The Dark Summer: Normandy 1944
On 6 June 1944, the western Allies landed in Normandy, and after bloody fighting, gained a lodgement in Nazi-occupied France. Caught off-guard and crippled by both Allied air superiority and Hitler's interference, the Germans under Field Marshal Rommel nevertheless put up a ferocious defense that threatened to turn the hedgerows of Normandy into a WWI stalemate. Only after three bloody months did the Allies shatter the German defenses, breaking out to overrun France, Belgium, and parts of Holland. Yet, despite horrible losses, enough Germans escaped the “Pocket at Falaise” to halt the Allies at the German border. The dark summer of 1944 would be followed by an even darker winter.
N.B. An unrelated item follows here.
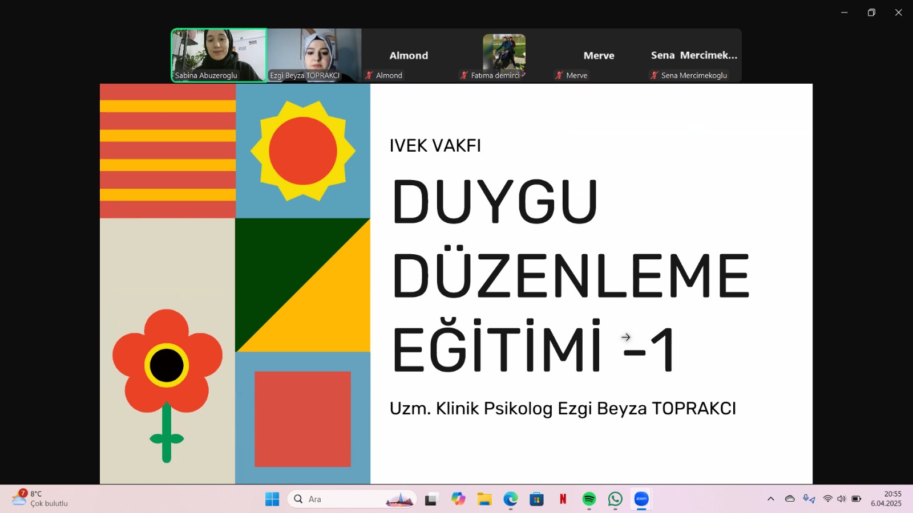Toggle Sena Mercimekoglu's mute indicator

tap(654, 75)
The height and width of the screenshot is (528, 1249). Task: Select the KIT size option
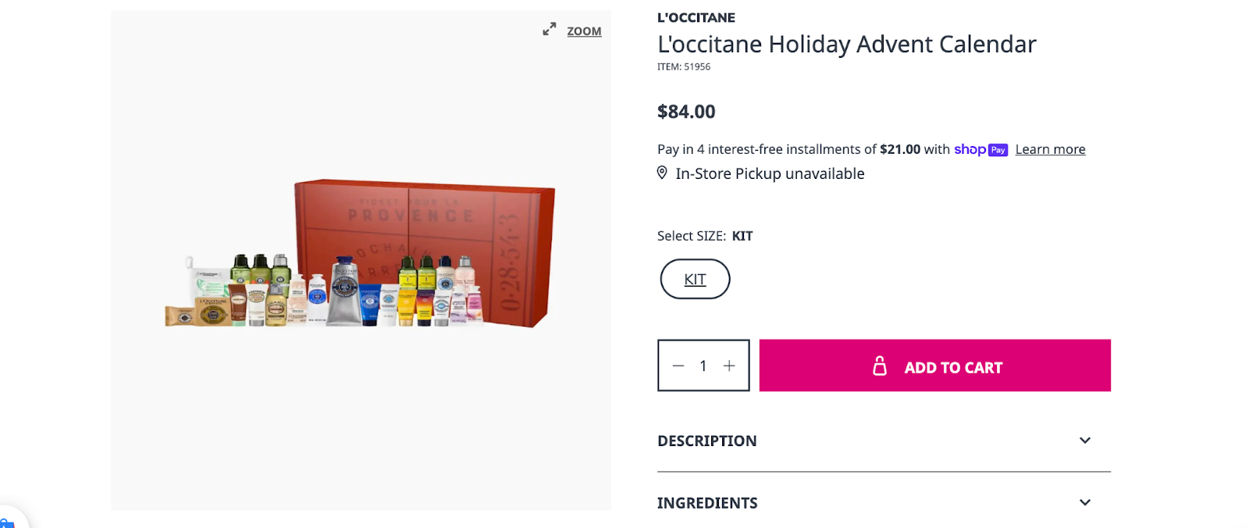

The Dark Summer: Normandy 1944 is the latest in Ted S. Raicer's WWII operational series that began with The Dark Valley: The East Front Campaign 1941-45. The game uses a chit-pull activation system that determines both the order and type of each sides' actions during the game's ten action-packed turns, covering June 6 to August 21, 1944.
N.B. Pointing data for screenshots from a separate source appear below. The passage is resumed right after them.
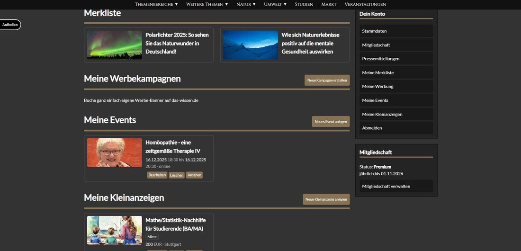521x251 pixels.
Task: Click the Homöopathie event portrait image
Action: [114, 152]
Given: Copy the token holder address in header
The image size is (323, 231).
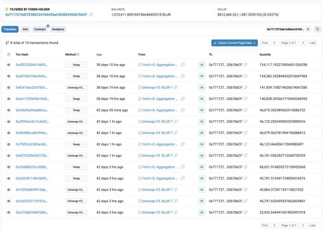Looking at the screenshot, I should pyautogui.click(x=91, y=15).
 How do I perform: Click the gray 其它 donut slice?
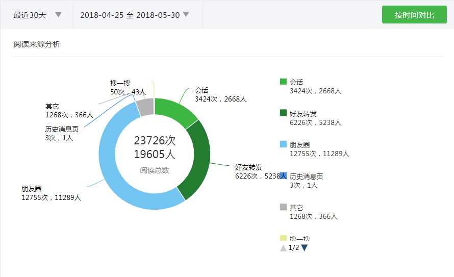[x=145, y=107]
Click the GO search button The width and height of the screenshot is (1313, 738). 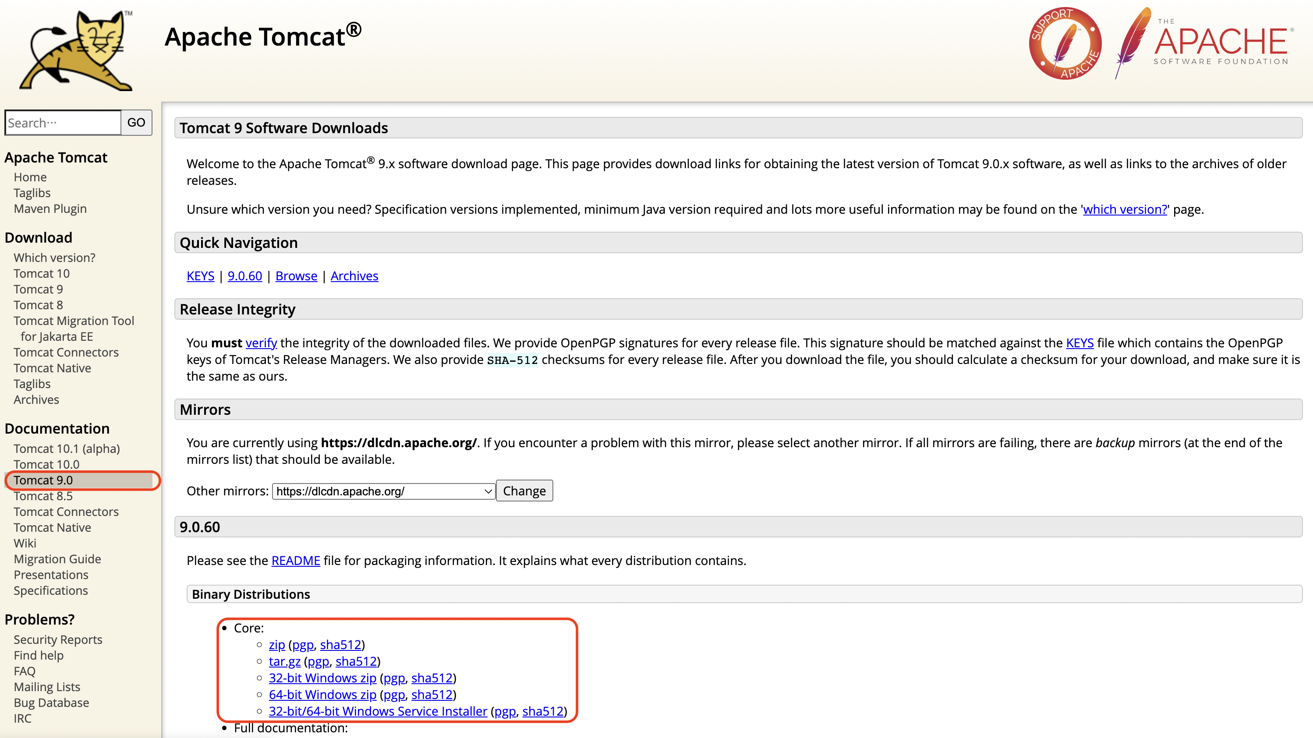(136, 122)
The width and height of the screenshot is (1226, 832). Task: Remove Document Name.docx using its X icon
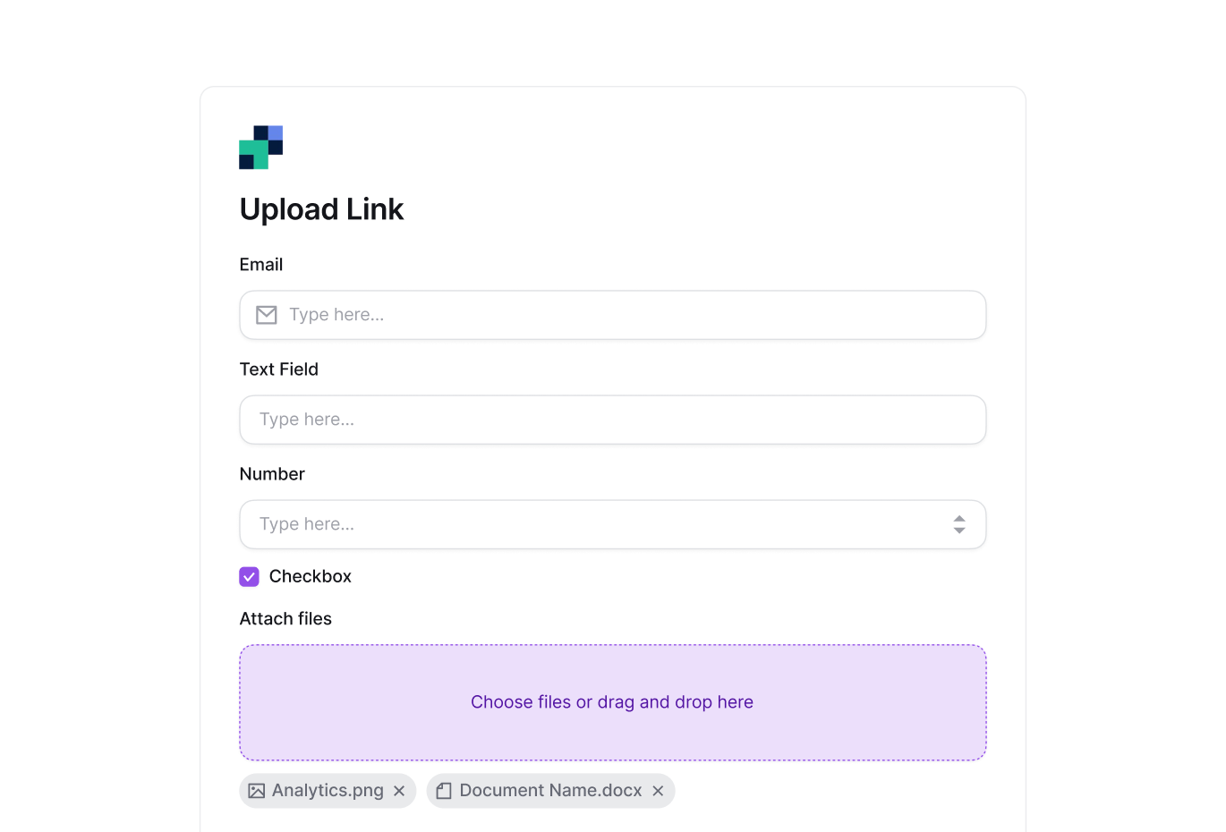(658, 790)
The Dark Summer: Normandy 1944 is a game of moderate complexity, but nevertheless covers all the most important elements of the campaign. There are rules for the D-Day Landings, untried German strong-points and Ost battalions, Allied tac-air and carpet bombing, Allied artillery superiority, German nebelwerfer and flak guns, Allied naval support, the conquest of Cherbourg, exiting and re-entering the map, and variable entry and possible delay of both side's reinforcements.
A game on an epic campaign that is playable in a single day's gaming and with a small footprint that will allow it to be left set-up for solo study, The Dark Summer: Normandy 1944 is a must-have for fans of WWII operational games, the "Dark" system, or students of the campaign for northwest Europe.